Supplied text
Applying for LLC Health Insurance

Group health insurance applications require you to provide your LLC’s Employer Identification Number and basic business information. You’ll also need an employee census listing the names, ages, and zip codes of everyone who will be covered — insurers use this data to calculate risk and set premiums.11Centers for Medicare & Medicaid Services. Small Business Health Options Program (SHOP)

Carriers typically ask for proof that the business is active and that the people listed are genuine employees. Expect to provide recent quarterly tax filings or payroll records. Submitting the application happens either through an insurance broker, directly with a carrier, or via the SHOP marketplace online. Once submitted, underwriting review usually takes five to ten business days, after which the insurer finalizes premium costs and issues a binder invoice for the first month’s payment. After you pay, the insurer provides Summary of Benefits and Coverage documents that you’re legally required to distribute to all enrolled employees.

COBRA and Continuation Coverage

If your LLC sponsors a group health plan and employs 20 or more people, federal COBRA law requires you to offer departing employees the option to continue their health coverage temporarily at their own expense.12U.S. Department of Labor. Continuation of Health Coverage (COBRA) COBRA coverage typically lasts 18 months and can extend to 36 months in certain situations like divorce or a covered employee’s death.

LLCs with fewer than 20 employees aren’t off the hook entirely. Most states have enacted mini-COBRA laws that impose continuation requirements on smaller employers. The specifics — how long coverage must last, what notice you have to give, and who qualifies — vary by state. If your LLC offers group coverage to even a handful of employees, check your state’s rules so you aren’t blindsided by obligations when someone leaves.

The Employer Mandate for Larger LLCs

LLCs that grow past 50 full-time equivalent employees cross into Applicable Large Employer territory under the ACA. At that point, the business must offer affordable health coverage that meets minimum value standards to full-time employees, or face penalties. A full-time employee for this purpose is someone averaging at least 30 hours per week or 130 hours per month.

Stored items:
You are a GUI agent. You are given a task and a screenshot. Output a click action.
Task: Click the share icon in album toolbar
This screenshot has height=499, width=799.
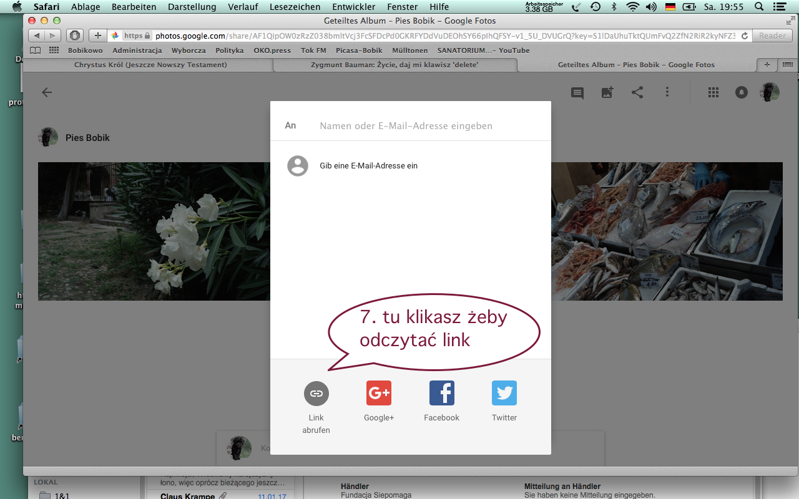click(637, 92)

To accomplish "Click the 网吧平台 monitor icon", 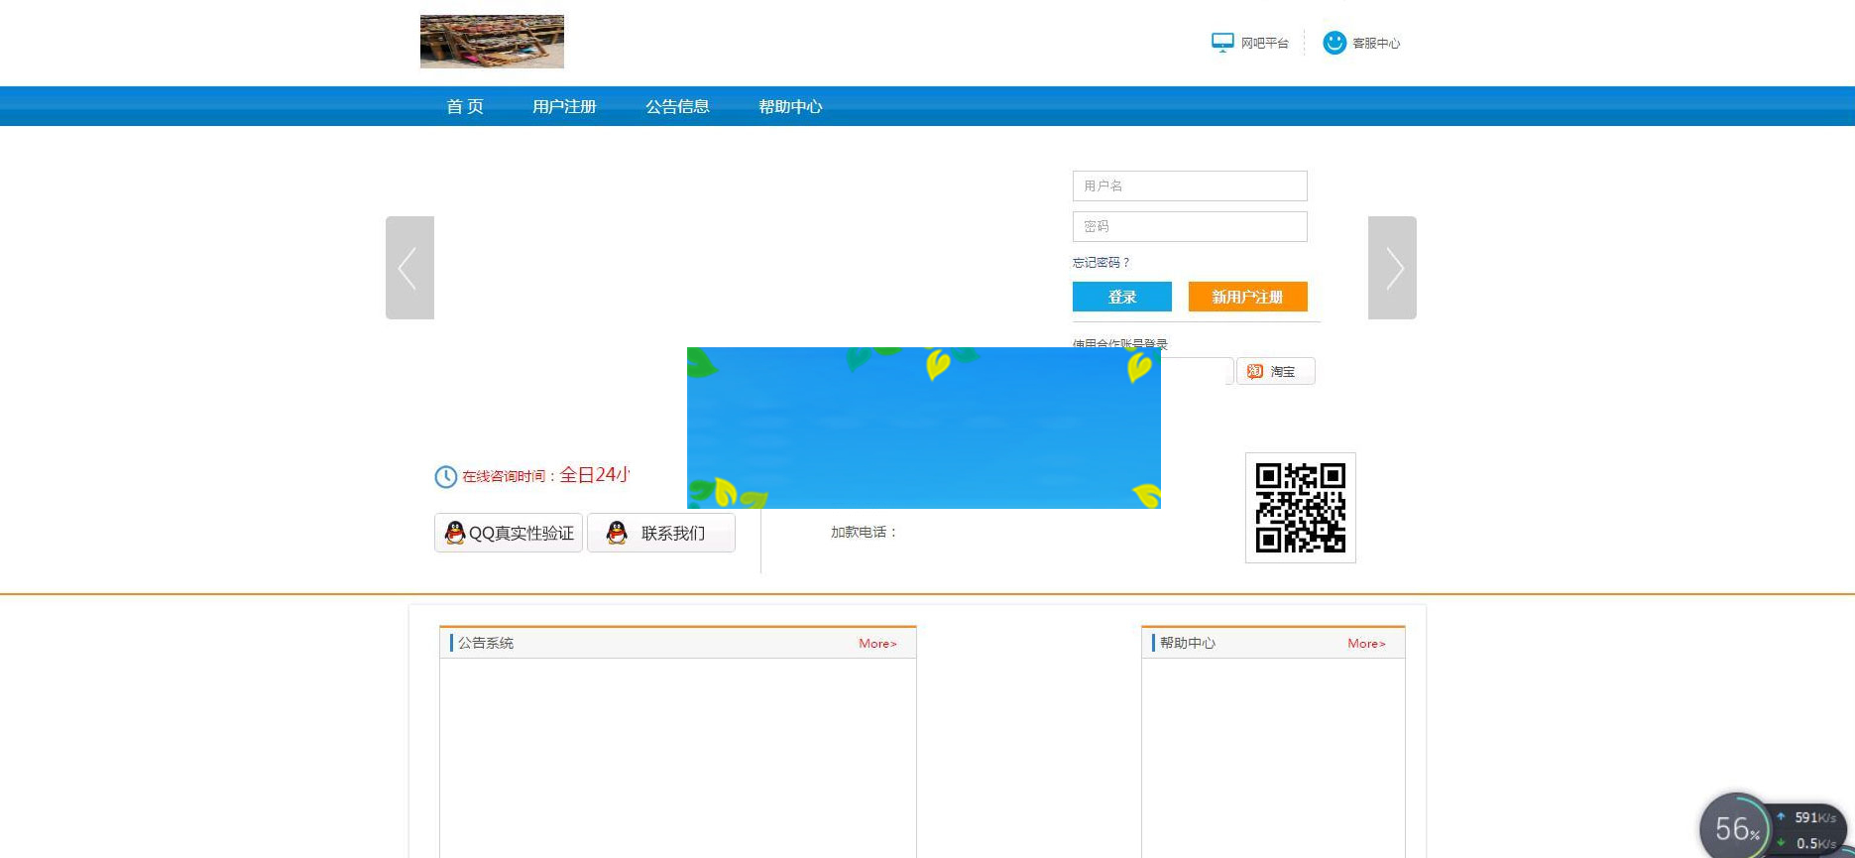I will click(1221, 43).
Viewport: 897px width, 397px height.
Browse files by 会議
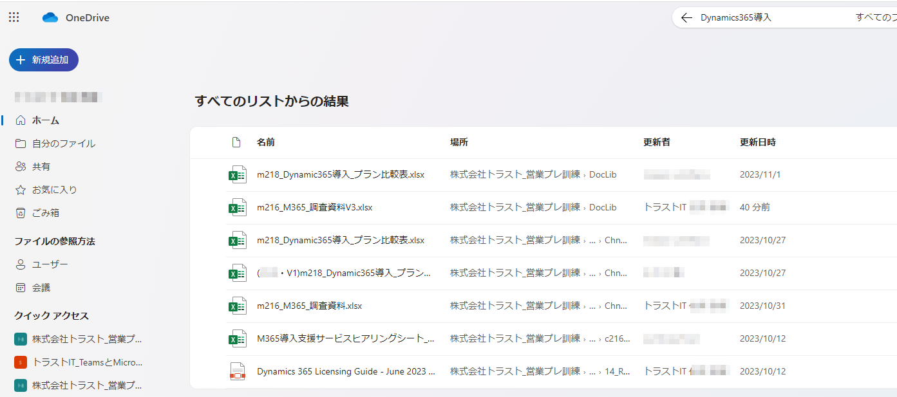(x=41, y=288)
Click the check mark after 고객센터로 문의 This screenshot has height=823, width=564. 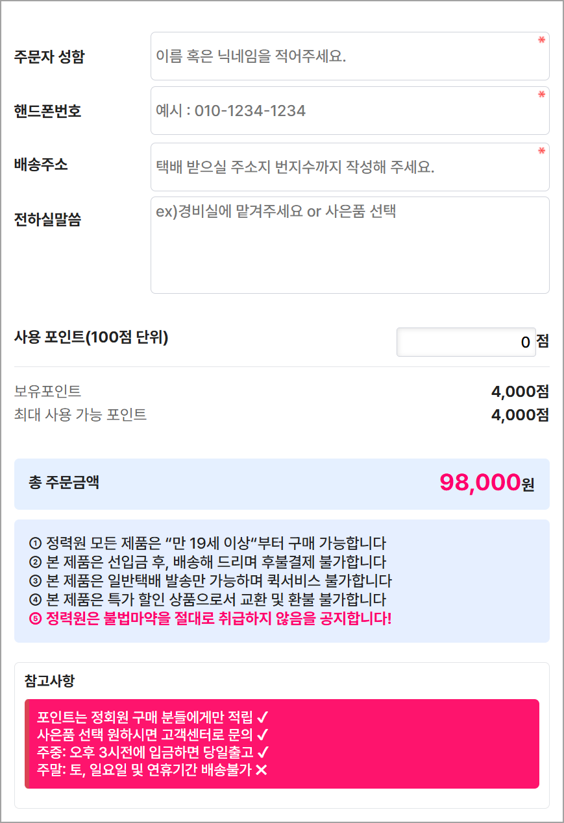pos(263,735)
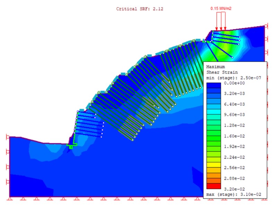
Task: Select the bottom-left corner pinned support
Action: (10, 199)
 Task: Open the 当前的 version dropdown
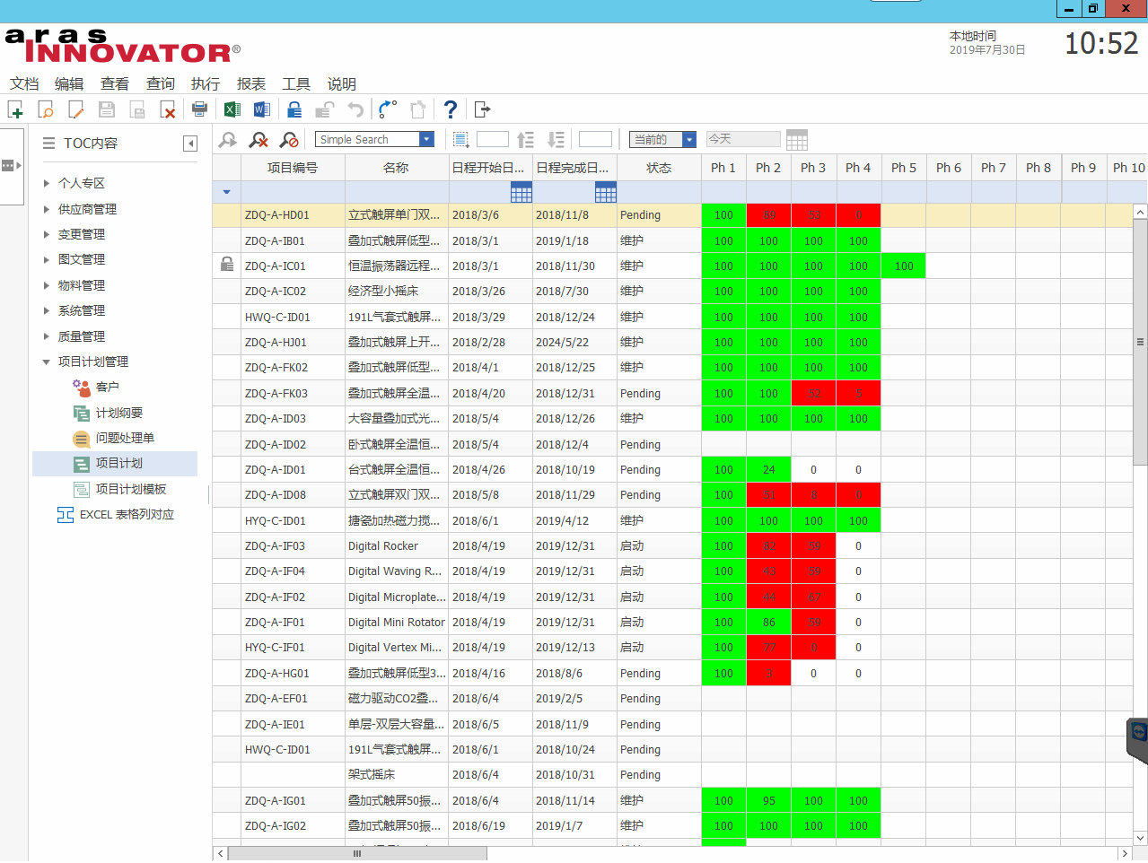pos(689,140)
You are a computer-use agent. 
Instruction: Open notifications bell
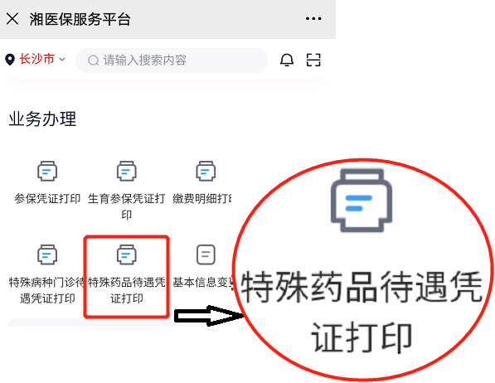pos(287,60)
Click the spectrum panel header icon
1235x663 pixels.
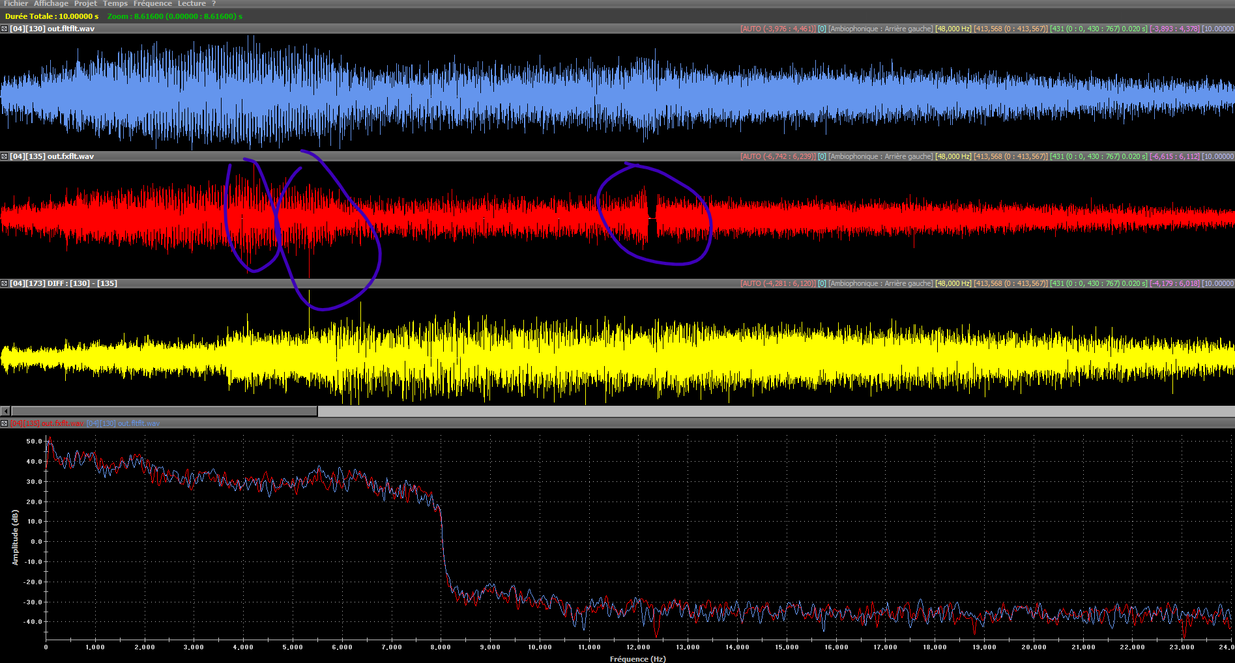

Required actions
A – Answer these from the text on LLC health insurance:
(i) How long does underwriting review usually take after an application is submitted?
(ii) How long does COBRA coverage typically last?
(iii) Under the ACA employer mandate, what average hours make someone a full-time employee?
B – Carry the text on LLC health insurance forward from its final sentence, in the same style.

Answers to each task
A –
(i) Five to ten business days.
(ii) 18 months. In certain situations, such as divorce or a covered employee's death, it can extend to 36 months.
(iii) At least 30 hours per week or 130 hours per month.

B –
For 2026, “affordable” means the employee’s share of the self-only premium cannot exceed 9.96 percent of their household income. In practice, since employers don’t know employees’ household incomes, the IRS provides safe harbor methods based on W-2 wages or the federal poverty line. The penalty for failing to offer coverage to substantially all full-time employees — and having even one employee receive a marketplace premium tax credit — can be significant. Most LLCs reading this article are well below 50 employees, but the threshold matters if you’re growing quickly because the count is based on the prior calendar year’s average.

Choosing the Right Path for Your LLC

The decision tree is simpler than it looks. A solo LLC owner with no employees buys individual marketplace coverage, claims the self-employed health insurance deduction, and potentially qualifies for premium tax credits. An LLC with at least one non-owner employee can choose between a traditional group plan, SHOP, an ICHRA, or a QSEHRA — each with different administrative burdens and cost structures. An LLC that elects S-corp taxation gets a cleaner payroll tax treatment on owner premiums but must follow strict W-2 reporting rules. And a partnership LLC treats premiums as guaranteed payments, preserving the deduction for the partner while keeping the expense on the business’s books.

The most common mistake is assuming that forming an LLC automatically opens the door to group health insurance. It doesn’t. The employee requirement is the gatekeeper, and no amount of creative structuring changes that. If you’re a one-person operation, your LLC still gives you the self-employed deduction and marketplace access — which, combined with potential premium tax credits, can make coverage substantially more affordable than paying full price out of pocket.